### PROBLEM DETAILS:
The answer must be a bare number: the count of lines below that contain "will".

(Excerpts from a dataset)
************

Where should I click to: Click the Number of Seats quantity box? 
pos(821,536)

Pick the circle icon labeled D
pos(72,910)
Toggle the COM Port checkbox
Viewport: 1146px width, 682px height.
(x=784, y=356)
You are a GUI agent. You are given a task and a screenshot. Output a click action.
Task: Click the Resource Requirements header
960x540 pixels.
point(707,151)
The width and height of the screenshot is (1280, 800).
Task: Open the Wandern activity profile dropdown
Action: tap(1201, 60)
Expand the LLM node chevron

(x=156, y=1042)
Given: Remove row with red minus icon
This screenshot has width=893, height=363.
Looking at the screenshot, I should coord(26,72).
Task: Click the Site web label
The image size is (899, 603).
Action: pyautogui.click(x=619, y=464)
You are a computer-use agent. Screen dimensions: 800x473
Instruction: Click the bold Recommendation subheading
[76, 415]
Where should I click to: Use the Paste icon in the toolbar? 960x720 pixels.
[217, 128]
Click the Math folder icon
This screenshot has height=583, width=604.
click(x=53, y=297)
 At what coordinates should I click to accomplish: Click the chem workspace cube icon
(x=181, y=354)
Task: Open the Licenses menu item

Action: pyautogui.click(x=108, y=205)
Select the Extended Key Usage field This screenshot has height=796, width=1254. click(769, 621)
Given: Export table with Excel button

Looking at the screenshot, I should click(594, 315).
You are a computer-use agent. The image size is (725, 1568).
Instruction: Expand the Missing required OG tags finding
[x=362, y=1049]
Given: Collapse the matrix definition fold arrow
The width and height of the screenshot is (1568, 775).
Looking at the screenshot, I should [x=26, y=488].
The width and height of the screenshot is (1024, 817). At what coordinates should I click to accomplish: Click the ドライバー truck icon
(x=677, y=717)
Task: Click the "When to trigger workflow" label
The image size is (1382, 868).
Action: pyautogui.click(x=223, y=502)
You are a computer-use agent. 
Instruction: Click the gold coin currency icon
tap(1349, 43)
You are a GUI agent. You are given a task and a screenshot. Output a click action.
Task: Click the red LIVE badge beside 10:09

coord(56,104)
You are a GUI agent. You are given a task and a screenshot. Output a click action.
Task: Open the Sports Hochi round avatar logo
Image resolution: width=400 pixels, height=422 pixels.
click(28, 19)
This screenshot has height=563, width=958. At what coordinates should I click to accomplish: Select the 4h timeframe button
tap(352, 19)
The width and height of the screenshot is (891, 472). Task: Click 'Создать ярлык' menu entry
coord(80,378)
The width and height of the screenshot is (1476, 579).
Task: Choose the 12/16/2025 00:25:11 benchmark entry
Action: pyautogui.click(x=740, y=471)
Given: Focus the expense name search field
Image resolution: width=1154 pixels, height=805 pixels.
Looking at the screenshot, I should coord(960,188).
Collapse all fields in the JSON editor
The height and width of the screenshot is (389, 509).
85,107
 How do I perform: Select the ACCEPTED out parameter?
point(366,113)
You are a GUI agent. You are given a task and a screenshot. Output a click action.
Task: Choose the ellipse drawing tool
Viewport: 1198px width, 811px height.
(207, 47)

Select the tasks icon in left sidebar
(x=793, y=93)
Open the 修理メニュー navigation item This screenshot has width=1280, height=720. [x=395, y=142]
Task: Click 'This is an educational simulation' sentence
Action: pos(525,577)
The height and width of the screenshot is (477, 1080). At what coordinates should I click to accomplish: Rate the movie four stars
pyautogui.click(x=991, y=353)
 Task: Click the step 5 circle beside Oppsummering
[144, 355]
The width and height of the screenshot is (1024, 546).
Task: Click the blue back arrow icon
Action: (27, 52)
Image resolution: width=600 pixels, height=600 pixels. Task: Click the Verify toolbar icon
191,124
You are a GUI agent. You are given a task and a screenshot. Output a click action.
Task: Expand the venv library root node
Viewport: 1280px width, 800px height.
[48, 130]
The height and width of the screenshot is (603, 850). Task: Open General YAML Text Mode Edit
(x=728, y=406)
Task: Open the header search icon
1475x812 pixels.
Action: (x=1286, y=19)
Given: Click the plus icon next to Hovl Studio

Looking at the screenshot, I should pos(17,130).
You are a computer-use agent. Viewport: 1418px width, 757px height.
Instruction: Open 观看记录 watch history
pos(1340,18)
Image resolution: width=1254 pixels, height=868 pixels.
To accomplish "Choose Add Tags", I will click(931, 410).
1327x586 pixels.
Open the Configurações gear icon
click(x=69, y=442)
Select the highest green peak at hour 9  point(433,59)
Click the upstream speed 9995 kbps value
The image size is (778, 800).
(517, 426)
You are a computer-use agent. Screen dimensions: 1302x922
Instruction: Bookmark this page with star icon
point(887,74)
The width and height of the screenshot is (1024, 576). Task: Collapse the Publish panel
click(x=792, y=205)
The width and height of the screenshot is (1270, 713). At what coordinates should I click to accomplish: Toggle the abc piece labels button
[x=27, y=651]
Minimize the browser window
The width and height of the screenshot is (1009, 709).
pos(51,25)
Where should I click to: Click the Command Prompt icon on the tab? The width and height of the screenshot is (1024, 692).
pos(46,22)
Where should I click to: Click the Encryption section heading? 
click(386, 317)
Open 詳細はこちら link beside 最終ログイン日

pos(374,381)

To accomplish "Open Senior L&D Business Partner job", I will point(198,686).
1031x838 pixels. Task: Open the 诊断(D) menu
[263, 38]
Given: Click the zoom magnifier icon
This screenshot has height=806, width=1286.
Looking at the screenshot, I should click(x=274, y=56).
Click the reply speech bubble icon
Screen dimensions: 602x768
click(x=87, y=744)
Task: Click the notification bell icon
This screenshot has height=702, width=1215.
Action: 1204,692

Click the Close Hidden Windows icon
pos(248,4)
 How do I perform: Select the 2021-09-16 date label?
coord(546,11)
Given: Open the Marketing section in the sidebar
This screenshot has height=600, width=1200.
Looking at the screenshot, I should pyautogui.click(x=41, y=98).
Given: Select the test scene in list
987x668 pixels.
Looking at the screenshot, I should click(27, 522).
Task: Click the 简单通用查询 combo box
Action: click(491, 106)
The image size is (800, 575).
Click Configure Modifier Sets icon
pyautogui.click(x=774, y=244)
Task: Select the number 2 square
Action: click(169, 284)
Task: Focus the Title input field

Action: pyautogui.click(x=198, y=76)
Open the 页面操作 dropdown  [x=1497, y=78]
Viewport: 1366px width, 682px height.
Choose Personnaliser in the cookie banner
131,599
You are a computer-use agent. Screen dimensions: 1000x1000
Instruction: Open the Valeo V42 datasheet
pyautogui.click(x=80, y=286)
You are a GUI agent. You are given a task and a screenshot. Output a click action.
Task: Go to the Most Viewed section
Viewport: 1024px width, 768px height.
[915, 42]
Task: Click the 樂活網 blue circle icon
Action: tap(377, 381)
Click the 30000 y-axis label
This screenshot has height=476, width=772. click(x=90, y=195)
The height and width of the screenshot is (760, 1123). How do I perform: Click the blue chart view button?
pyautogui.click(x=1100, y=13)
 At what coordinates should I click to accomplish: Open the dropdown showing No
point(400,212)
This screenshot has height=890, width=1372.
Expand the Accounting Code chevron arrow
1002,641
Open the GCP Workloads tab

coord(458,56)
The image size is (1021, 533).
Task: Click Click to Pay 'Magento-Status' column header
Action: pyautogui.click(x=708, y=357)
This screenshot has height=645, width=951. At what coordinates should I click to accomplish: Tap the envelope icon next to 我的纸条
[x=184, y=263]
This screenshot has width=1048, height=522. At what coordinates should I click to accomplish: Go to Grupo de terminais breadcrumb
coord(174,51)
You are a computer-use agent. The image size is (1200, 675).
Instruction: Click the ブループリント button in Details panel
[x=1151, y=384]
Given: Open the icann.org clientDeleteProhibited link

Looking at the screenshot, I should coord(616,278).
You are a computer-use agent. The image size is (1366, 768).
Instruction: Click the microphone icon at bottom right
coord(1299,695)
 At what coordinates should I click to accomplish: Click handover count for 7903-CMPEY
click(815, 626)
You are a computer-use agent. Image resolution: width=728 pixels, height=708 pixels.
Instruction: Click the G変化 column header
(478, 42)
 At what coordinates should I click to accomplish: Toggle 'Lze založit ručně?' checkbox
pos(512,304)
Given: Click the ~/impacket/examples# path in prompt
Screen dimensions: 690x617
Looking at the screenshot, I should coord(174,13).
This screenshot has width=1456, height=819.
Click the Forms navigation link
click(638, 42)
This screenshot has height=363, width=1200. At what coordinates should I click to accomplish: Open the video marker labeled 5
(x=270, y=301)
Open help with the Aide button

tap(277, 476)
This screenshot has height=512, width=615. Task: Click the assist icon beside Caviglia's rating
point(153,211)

************

### ANSWER SECTION:
2